It was in this context that the French gauchistes came to look to China, or to some kind of libertarian anarchism (or at times to a highly confusing mixture of both), for political inspiration. For the Tel Quel group, China seemed to offer a radical perspective compatible with their own theoretical and artistic endeavours. In the late sixties their vision of The People's Republic, firmly rooted on the Left Bank as it was, seems to have constructed the Cultural Revolution as an effort towards the creation of a materialist practice bearing on the sign. Textual productivity, the desire to rewrite history as an open- ended text, the destruction of the monolithic institutions of the sign or the signifying space: all this seemed to euphoric, outside sympathizers to be taking place in Mao's China.
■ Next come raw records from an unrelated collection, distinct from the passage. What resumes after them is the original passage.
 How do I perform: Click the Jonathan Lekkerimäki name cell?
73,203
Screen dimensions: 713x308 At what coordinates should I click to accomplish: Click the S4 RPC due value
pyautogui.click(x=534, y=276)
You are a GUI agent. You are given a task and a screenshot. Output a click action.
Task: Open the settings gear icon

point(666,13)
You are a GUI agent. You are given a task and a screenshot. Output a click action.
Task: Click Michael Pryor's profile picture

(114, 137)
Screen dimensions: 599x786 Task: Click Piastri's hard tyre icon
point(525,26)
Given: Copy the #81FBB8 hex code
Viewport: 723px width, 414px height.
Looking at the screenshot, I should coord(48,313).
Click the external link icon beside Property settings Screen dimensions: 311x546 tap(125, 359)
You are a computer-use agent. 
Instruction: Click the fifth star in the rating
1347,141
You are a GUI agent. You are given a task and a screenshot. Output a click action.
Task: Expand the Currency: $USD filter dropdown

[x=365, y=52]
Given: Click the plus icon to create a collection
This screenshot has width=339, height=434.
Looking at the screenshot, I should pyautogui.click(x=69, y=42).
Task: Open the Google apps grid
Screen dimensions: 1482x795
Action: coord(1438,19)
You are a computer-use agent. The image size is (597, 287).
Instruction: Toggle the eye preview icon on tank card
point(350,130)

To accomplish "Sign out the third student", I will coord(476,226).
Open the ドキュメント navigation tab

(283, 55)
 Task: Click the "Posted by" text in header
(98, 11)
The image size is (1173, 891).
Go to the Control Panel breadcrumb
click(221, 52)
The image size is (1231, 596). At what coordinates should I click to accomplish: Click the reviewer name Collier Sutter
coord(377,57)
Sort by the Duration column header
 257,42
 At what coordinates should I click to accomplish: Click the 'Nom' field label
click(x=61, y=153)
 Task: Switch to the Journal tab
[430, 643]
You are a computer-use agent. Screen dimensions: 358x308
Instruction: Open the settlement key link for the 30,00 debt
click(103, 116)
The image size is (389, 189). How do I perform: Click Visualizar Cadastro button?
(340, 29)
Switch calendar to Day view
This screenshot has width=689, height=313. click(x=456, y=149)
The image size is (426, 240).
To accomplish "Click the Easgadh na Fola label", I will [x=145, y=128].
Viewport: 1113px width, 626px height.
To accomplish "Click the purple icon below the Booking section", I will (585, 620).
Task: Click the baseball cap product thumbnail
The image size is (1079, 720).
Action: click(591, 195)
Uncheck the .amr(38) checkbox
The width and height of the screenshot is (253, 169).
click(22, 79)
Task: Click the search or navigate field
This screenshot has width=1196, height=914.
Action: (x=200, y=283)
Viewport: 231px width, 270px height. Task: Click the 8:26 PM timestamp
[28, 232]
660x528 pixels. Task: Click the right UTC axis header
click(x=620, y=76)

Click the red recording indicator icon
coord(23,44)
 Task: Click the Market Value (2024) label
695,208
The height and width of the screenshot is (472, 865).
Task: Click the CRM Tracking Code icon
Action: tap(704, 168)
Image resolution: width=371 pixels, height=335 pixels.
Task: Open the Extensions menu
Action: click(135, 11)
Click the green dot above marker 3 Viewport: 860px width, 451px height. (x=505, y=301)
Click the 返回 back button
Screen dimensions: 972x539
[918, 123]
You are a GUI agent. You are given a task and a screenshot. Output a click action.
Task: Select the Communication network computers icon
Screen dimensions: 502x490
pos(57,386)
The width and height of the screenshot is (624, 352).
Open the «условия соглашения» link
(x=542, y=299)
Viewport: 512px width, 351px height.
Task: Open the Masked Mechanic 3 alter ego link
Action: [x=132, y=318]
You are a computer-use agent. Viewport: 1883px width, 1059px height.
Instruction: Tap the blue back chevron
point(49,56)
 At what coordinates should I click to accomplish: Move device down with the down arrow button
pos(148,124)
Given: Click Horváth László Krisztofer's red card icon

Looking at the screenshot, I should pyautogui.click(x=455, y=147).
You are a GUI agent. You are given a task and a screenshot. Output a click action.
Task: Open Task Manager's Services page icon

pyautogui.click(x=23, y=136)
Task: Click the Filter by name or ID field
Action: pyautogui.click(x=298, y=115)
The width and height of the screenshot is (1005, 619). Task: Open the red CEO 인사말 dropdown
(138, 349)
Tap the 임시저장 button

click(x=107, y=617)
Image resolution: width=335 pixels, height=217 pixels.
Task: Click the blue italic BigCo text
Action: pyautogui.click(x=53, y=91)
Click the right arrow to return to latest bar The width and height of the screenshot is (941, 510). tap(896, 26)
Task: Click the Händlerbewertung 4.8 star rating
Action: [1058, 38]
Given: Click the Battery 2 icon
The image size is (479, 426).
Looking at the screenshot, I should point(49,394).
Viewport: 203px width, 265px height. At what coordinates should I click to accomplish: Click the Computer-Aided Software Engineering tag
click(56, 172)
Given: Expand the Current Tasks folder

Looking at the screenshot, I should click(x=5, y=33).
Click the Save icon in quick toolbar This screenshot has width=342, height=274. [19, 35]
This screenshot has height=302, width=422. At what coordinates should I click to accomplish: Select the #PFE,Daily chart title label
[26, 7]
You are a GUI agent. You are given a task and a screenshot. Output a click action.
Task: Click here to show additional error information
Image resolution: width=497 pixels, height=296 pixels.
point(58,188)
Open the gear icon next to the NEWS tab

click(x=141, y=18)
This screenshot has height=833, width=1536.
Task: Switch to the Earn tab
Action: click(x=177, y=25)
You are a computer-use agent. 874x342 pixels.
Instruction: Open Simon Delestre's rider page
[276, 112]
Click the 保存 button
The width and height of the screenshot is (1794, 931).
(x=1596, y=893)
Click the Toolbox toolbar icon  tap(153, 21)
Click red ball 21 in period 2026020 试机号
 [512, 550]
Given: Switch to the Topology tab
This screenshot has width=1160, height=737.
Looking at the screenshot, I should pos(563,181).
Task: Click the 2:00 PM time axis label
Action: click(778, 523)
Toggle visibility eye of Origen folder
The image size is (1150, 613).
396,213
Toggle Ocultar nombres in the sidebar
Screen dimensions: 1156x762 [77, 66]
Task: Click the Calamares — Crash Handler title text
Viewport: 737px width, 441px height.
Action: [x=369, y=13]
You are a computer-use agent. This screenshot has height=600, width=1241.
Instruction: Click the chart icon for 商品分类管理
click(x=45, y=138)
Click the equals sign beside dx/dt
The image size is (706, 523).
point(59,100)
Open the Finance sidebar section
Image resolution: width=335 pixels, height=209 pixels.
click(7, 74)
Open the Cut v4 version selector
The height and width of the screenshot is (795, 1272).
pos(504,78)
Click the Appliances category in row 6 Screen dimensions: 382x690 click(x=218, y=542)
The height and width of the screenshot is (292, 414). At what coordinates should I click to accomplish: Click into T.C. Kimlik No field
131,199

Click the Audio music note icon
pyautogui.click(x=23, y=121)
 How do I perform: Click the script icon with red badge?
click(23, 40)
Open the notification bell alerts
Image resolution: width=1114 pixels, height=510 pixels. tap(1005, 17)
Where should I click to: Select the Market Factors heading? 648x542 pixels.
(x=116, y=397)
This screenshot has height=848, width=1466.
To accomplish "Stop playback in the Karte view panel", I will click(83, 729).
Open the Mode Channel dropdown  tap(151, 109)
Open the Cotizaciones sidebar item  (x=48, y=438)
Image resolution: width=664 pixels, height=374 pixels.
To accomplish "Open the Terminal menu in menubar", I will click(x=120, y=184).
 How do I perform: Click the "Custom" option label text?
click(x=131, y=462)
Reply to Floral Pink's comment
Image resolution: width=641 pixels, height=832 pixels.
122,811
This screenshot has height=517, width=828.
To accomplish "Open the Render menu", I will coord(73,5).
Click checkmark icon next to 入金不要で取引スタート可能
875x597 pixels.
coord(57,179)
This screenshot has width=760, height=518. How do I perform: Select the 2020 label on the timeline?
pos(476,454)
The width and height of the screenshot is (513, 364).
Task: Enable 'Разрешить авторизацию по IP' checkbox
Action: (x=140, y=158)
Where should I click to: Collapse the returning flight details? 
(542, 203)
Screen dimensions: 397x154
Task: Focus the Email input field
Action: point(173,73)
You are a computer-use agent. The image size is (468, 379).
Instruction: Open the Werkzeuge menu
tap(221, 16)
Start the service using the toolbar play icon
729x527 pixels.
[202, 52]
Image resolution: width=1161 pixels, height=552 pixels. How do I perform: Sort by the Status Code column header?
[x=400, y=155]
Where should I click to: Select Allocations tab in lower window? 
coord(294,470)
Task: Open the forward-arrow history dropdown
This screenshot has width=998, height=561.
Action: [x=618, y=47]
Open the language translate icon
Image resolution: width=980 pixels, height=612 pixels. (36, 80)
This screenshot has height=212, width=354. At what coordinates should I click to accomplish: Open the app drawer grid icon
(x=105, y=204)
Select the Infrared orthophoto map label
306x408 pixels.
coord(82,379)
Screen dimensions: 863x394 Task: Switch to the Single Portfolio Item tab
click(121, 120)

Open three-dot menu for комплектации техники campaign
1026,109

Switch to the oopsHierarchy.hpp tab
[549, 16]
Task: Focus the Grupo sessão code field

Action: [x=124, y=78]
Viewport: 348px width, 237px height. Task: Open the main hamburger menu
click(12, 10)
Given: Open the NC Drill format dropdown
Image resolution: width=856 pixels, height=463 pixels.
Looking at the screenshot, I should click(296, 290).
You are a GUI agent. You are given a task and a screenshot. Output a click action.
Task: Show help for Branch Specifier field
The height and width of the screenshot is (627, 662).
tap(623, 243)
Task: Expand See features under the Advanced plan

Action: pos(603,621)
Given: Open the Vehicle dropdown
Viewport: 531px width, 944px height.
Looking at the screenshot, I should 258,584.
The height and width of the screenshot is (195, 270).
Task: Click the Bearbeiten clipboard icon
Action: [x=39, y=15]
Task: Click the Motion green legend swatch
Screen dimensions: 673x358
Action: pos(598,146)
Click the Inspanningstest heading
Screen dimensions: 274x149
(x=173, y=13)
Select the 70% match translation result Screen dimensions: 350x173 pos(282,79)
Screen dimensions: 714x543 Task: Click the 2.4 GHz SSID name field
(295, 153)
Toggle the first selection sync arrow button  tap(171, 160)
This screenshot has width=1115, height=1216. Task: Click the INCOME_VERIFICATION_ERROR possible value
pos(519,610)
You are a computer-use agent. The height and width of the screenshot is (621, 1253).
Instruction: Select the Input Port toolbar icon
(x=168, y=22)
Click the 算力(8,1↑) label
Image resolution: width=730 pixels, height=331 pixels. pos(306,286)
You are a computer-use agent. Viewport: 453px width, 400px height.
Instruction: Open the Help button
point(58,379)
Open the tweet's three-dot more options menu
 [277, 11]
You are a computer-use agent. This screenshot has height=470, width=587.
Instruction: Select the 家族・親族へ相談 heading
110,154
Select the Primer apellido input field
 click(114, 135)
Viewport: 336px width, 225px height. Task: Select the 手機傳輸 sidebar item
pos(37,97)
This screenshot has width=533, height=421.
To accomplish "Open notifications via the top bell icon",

The Red Brigades destroying the material institutions of traditional intellectual power seemed to point a way forward for the West. What Tel Quel did not know then, of course, was that behind the facade of smiling Chinese worker-intellectuals, happily tending pigs or spreading dung in order to increase their understanding of historical materialism, there was another, grimmer reality: the tortured, dead or dying Chinese, intellectuals and non- intellectuals alike, sacrificed to the greater glory of Chairman Mao. The Tel Quel group's interest in China culminated in their three week long visit in April and May of 1974. Kristeva, having been brought up under an East European Communist regime, was probably never as uncritically enthusiastic about China as some other French intellectuals at the time. For her, China could not function as the absolute Other, in the way it obviously did for other members of Tel Quel.

In this way, she also avoided suffering their disillusionment when the truth about the Cultural Revolution became generally known, and Mao turned out to have been a Stalinist wolf in Chinese clothing after all. In a conversation with Rosalind Coward at the Institute for Contemporary Art in London in 1983, Kristeva explained how the 'Chinese experience', coinciding as it did with her encounter with feminism and her own entry into psycho- analysis, made her re-evaluate her political positions and decide to settle for a more localized interest in the individual, thus in effect abandoning her previous interest in a more general, political engagement: 4 Introduction 7 In the meantime we went to China and for me it was more a cultural interest than a political one. There were both interests.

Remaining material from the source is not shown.